Wed, 23 Jun 2021

Python Script SEO Content Analysis of your Competitor

12 May 2021, 09:24 GMT+10

Analyzing the content of your competitors will offer you valuable insights concerning your operations and goals. This basic Python script can provide you with data on n-Grams in seconds.

This Python Script may be an elementary version of a content analysis of your competitor. The most plan is to induce a fast summary of what the writing focus appearance like. A lean approach is to fetch all computer addresses within the sitemap, take apart the URL slugs and run an n-Gram analysis on it. If you would like to understand a lot about n-Gram analysis, please even have a glance at our Free N-Gram Tool. you'll apply it not just for computer address however conjointly keywords, titles, and so on

As a result, you'll get a listing of used n-Grams within the URL slugs along with the number of pages that used this n-Gram.

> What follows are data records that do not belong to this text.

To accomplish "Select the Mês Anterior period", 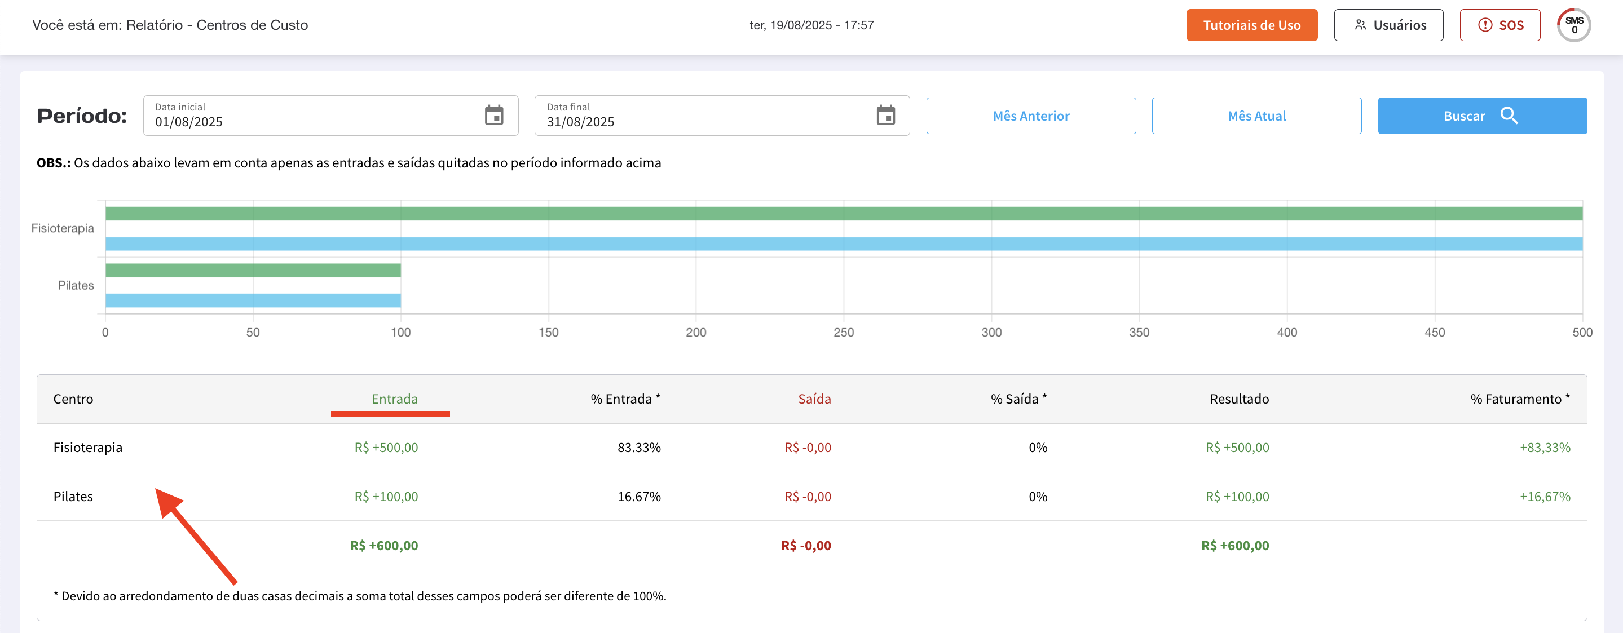I will tap(1031, 116).
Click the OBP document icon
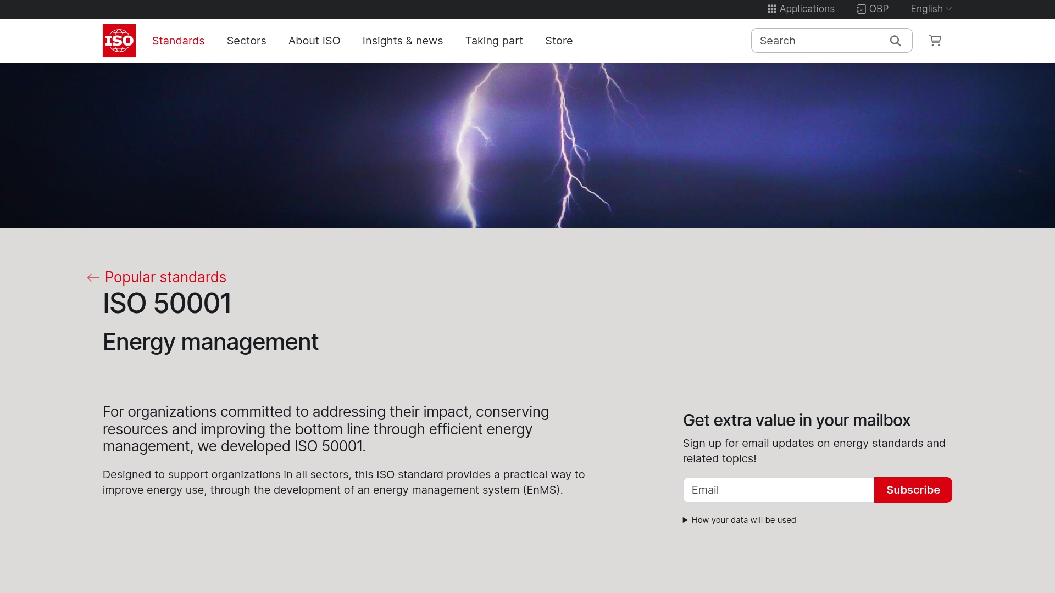 pyautogui.click(x=860, y=9)
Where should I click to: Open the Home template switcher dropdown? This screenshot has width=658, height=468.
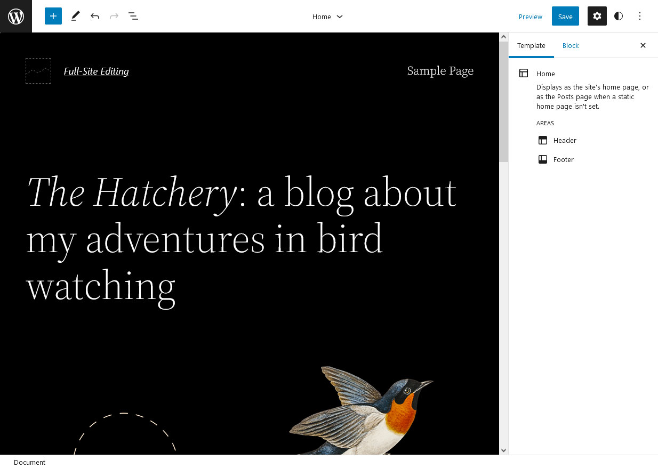tap(327, 17)
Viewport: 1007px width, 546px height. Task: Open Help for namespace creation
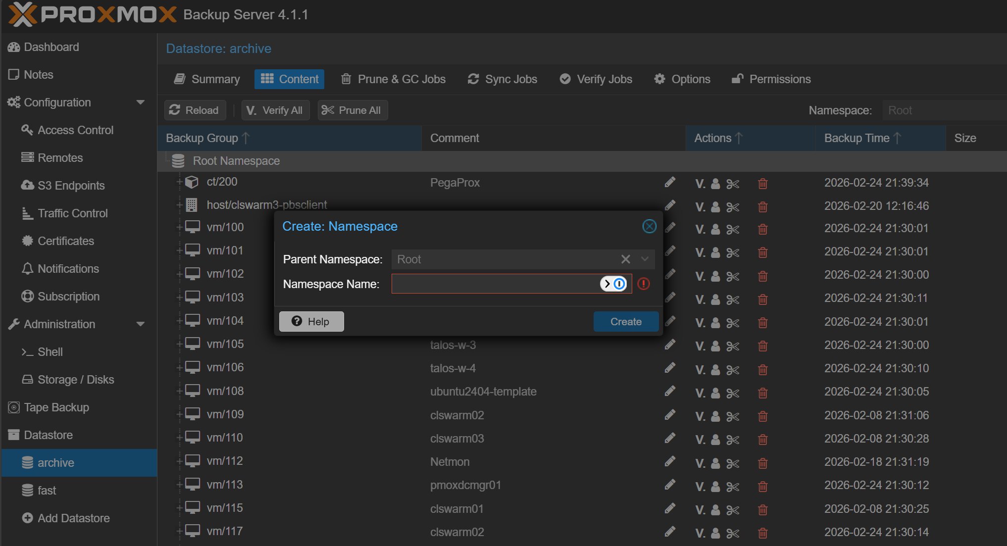(x=311, y=321)
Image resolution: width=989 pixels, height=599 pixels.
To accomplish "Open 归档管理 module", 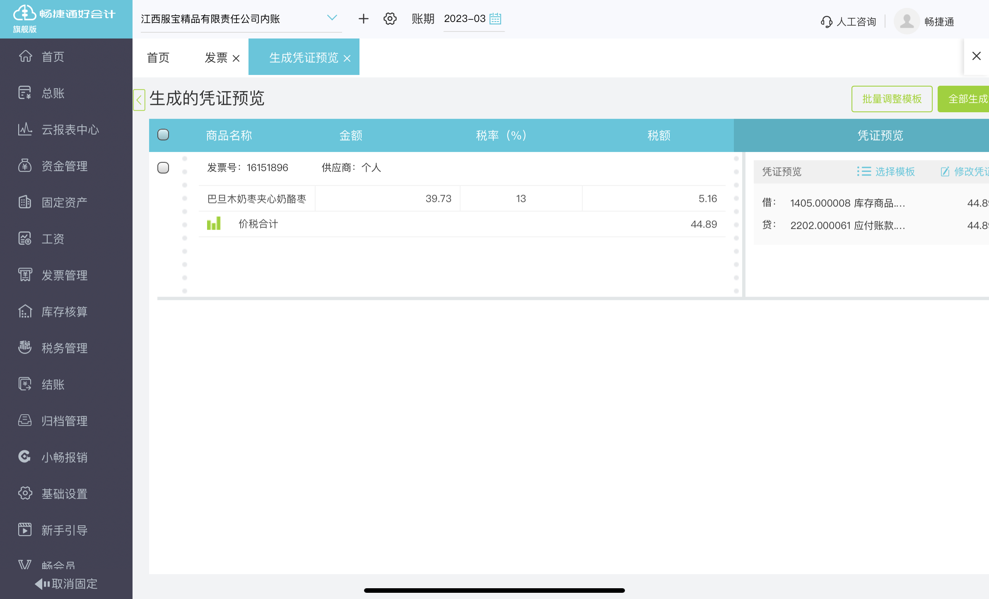I will pos(64,420).

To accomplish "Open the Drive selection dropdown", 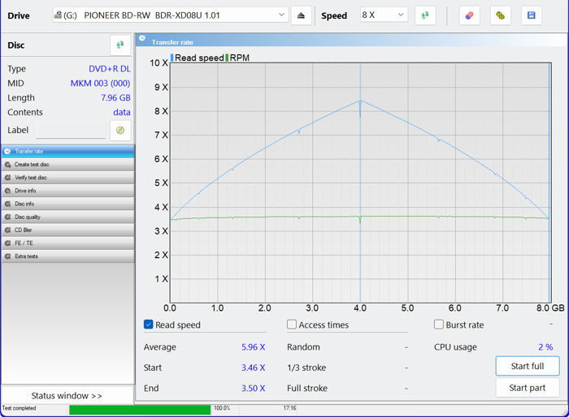I will [171, 15].
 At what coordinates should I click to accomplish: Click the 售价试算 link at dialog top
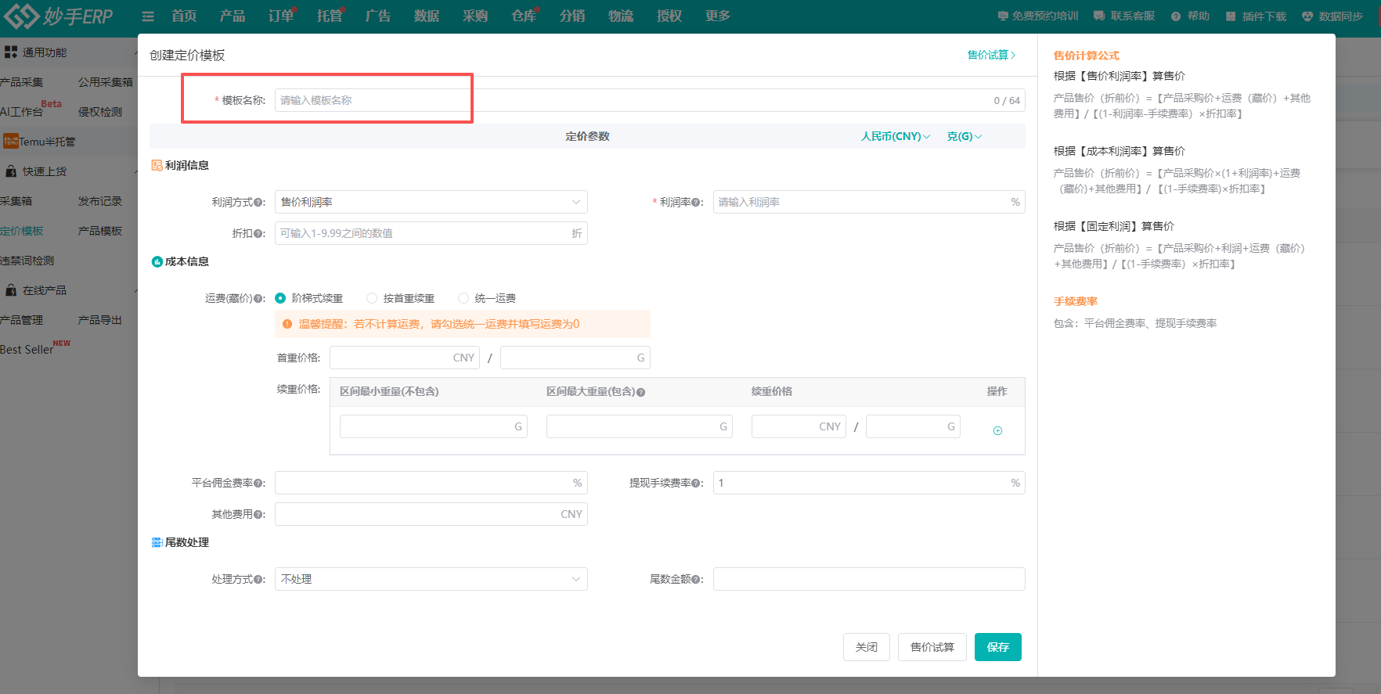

This analysis will solely take a couple of seconds, even on massive sitemaps, and can run with lower than fifty lines of code.

Additional approaches

If you would like to induce deeper insights, I will suggest traveling on with these approaches:

  • Fetch the content of every universal resource locator within the sitemap
  • Create n-Grams found in headlines
  • Create n-Grams found in the content
  • Extract keywords with Textrank or Rake
  • Extract familiar entities for your SEO business

But let's begin easy and take a primary consider the hollow with this script. Supported your feedback, I could add a lot of refined approaches. Before you run the script, you simply have to be compelled to enter the sitemap URL you want to analyze. Once running the script, you'll notice your leads to sitemap_ngrams.csv. Open it in Excel or Google Sheets and make merry with analyzing the data.

Here is the Python code:

# Sitemap Content Analyzer

# Author: Stefan Neefischer

import advertools as adv

import pandas as pd

def sitemap_ngram_analyzer(site):

sitemap = adv.sitemap_to_df(site)

sitemap = sitemap.dropna(subset=["loc"]).reset_index(drop=True)

# Some sitemaps keeps urls with "/" on the end, some is with no "/"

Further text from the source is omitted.